Yeah, that didn't work. Maybe it occurred to me when I -- I heard the creek of the first stair, that he wasn't walking up the stairs, but he was sneaking up the stairs. My dad seemed to have the same kinds of abilities that I was developing. We had something in common. I heard the creek of the first stair and then the second and then the third. And my mind began to scramble for an excuse. I had to go to the bathroom, and I just fell. I dropped something down the vent, Dad.

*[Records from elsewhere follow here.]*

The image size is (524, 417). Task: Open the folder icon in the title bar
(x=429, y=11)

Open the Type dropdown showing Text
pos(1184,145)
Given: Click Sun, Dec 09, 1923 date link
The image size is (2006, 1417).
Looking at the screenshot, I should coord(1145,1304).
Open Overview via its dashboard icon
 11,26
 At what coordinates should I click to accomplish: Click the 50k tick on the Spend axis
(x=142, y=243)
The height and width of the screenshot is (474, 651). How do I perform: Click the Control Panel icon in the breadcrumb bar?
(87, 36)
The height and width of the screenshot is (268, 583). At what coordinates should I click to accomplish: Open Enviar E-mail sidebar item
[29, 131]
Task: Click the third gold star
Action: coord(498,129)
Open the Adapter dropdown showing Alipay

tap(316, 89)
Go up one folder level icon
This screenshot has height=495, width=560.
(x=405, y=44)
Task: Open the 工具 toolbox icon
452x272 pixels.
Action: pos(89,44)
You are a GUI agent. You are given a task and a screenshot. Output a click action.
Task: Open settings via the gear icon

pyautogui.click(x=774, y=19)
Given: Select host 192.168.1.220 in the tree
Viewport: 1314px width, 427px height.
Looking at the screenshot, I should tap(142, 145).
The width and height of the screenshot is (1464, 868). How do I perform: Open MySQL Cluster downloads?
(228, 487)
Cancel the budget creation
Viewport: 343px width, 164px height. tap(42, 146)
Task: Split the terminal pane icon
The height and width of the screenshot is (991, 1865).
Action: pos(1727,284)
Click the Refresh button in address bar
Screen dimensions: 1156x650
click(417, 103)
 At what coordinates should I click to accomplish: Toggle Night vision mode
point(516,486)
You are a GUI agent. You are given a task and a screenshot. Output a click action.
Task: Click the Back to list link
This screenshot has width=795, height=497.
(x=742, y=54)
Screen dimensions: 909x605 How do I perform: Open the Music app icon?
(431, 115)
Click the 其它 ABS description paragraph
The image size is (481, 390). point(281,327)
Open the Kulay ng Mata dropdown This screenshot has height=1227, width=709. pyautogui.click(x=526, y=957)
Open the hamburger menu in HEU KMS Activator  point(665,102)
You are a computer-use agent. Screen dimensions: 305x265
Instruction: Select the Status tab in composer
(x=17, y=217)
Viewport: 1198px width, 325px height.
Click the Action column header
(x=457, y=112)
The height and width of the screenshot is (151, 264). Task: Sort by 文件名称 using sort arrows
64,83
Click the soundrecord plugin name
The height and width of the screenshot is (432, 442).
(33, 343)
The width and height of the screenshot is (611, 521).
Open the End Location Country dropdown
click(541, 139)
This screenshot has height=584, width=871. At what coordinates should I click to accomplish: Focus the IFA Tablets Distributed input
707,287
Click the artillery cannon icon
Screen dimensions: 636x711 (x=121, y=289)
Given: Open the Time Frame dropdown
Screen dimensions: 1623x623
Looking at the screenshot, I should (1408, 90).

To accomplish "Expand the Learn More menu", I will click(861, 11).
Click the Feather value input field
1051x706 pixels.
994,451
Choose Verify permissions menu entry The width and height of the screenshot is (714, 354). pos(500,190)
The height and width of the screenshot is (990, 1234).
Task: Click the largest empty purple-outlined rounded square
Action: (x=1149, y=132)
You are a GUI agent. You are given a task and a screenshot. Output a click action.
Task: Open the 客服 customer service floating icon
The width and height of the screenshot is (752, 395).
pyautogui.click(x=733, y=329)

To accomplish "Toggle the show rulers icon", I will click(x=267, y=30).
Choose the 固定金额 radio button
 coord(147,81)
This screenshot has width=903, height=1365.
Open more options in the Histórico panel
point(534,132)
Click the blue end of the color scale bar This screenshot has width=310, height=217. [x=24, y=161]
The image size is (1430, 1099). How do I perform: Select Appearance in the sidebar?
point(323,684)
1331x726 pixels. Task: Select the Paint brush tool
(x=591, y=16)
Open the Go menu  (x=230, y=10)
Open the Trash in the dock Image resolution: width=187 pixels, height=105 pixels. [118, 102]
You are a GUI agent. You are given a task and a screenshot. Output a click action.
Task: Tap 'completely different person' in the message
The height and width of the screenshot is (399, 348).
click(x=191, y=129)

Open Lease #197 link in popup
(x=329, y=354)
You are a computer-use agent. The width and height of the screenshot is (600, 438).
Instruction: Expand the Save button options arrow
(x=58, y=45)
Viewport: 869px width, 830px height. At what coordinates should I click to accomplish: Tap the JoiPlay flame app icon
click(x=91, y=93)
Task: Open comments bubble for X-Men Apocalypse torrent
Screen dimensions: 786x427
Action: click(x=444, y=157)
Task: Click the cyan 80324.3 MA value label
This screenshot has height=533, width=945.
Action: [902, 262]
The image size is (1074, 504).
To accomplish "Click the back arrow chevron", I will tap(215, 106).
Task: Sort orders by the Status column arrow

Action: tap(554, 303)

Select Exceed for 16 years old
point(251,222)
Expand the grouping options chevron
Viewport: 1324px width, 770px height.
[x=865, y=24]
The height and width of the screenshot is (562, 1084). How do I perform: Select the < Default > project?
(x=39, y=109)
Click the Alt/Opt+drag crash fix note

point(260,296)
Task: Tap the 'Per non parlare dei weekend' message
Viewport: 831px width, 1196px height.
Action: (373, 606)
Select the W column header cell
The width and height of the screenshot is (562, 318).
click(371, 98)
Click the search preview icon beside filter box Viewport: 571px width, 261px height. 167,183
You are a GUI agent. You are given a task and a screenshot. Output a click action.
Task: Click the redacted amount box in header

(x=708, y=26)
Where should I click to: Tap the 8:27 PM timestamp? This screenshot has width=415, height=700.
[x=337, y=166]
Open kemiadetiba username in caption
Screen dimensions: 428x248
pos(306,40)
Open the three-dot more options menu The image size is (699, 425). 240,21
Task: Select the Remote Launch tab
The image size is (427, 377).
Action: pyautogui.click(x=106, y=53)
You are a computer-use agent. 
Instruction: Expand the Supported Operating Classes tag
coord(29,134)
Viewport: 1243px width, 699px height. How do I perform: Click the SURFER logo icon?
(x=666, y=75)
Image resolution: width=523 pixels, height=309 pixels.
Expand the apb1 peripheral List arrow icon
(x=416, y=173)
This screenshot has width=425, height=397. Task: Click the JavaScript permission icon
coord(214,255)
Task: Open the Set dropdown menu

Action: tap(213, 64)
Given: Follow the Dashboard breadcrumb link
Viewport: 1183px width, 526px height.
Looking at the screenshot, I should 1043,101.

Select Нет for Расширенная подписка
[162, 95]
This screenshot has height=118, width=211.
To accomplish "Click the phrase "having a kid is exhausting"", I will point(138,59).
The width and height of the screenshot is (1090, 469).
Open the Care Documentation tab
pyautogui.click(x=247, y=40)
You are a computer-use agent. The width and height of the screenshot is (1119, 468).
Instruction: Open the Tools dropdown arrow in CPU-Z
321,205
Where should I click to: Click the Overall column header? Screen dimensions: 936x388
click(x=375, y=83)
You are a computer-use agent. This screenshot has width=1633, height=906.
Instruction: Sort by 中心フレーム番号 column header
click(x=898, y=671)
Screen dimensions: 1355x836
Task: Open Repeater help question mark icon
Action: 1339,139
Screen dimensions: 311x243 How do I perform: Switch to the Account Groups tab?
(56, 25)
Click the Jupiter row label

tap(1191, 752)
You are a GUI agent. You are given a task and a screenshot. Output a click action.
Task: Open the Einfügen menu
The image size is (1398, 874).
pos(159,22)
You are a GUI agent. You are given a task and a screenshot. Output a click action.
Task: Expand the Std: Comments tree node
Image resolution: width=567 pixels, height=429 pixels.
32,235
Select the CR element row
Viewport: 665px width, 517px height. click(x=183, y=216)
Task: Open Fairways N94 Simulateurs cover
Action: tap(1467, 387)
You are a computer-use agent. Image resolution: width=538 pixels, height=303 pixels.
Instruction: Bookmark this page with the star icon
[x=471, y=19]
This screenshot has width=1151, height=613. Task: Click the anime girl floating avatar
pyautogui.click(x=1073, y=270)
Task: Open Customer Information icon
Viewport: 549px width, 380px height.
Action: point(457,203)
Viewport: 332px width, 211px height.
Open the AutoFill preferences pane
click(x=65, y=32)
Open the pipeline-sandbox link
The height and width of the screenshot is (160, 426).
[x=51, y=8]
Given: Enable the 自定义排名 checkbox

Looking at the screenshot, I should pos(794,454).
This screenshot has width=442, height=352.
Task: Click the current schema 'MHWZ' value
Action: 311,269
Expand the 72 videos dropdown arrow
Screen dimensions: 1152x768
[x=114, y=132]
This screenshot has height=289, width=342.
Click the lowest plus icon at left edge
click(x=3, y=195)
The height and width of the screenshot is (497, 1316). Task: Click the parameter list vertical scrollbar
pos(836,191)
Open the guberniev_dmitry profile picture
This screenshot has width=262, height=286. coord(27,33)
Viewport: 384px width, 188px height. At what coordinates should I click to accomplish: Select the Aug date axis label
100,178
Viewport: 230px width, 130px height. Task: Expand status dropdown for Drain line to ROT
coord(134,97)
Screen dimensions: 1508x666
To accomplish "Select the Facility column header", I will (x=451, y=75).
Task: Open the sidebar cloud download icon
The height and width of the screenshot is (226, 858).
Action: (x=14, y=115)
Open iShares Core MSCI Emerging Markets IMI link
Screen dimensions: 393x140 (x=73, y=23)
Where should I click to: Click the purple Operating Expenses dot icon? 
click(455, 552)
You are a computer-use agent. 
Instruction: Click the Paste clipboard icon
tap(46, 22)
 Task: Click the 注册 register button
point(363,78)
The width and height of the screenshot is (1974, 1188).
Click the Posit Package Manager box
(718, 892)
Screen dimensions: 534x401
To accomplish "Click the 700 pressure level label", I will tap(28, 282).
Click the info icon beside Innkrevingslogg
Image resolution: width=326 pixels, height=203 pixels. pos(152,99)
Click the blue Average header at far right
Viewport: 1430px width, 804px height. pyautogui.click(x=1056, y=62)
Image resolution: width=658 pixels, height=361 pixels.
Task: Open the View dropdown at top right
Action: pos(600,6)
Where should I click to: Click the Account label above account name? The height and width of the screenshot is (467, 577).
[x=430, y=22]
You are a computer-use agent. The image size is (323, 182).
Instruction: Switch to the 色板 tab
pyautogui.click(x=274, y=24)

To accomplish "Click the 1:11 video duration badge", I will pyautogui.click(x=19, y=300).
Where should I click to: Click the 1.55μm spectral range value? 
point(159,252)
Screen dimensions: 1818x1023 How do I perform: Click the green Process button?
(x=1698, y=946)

I didn't have a good excuse.
He was almost at the top of the stairs, and I could see the top of my dad's bald head. I just sat there like a deer in headlights. My only defense -- I was just -- I was just hoping that I wasn't going to get run over in this accident like that deer. I stared at my father. He stopped at the top of the stairs, his back still not -- his back still facing me. He still hadn't seen me. He paused. I was frozen.
And then he turned, but the way he turned, he turned and looked straight, directly at me. He knew I was there with the vent.
I wondered if he had known I had been there every night before. I sat there, and I waited a very loud and unbearable punishment. And my dad looked at me and I looked up at me, guilty eyes begging for lien answer, and I just said, hi.
He looked at me and he smiled and he shook his head and he said, come downstairs.
I thought I was going to get the punishment of my life. And then he said, and don't wake your mother.
The two of us both tiptoed back down the stairs. And we sat down trying to contain our excitement, as the game went into extra innings. I had never seen a smile on my dad's face like this. I knew if just the two of us had rooted hard enough, that the Red Sox would win. They couldn't lose because my dad and I were now in it together. It was the bottom of the 12th inning. Up steps Carlton Fisk, Red Sox catcher, first pitch up, and in. Ball one.
Palms were sweating in anticipation. Pat Darcy, Cincinnati pitcher began his windup. And my dad said, this is it. This is it.
He was right. Darcy released a sinker down and in, first just belted it down the line. My dad stood up and yelled, stay fair! Stay fair! It was as if any thought of my mom sleeping was completely gone and disappeared with the crack of the bat. Stay fair! He kept screaming.
Even Fisk was standing on the plate with both hands waving, trying to will the ball fair. My dad and I were both now standing, screaming, stay fair!
Some people would say that my dad and I had nothing to do with the World Series that year. Some would say that a father and a son can't make a ball stay fair.
But I know in my heart, I know that's not true. The ball banged off the metal mesh of the poll, and it was fair. It was a home run. It won the game.
My dad and I were just screaming. We were jumping so much. I think we woke up entire neighborhood in the process. Well, everybody except my mother.
But we didn't care. And once everything calmed down, it was just me and my dad standing there, staring at the TV, and then at each other. Our shoulders were scared back. Fisk had hit the ball. But we were the ones that kept it fair.
The Red Sox would go on to lose game seven, but it didn't matter. I had spent a night with my dad that neither of us would ever forget.
My dad and I won game six of the World Series. And we won it together.
As I look back on that night in October, I can't help, but think that the only way that this could have been better, would be if -- if just one word of this story had actually been true.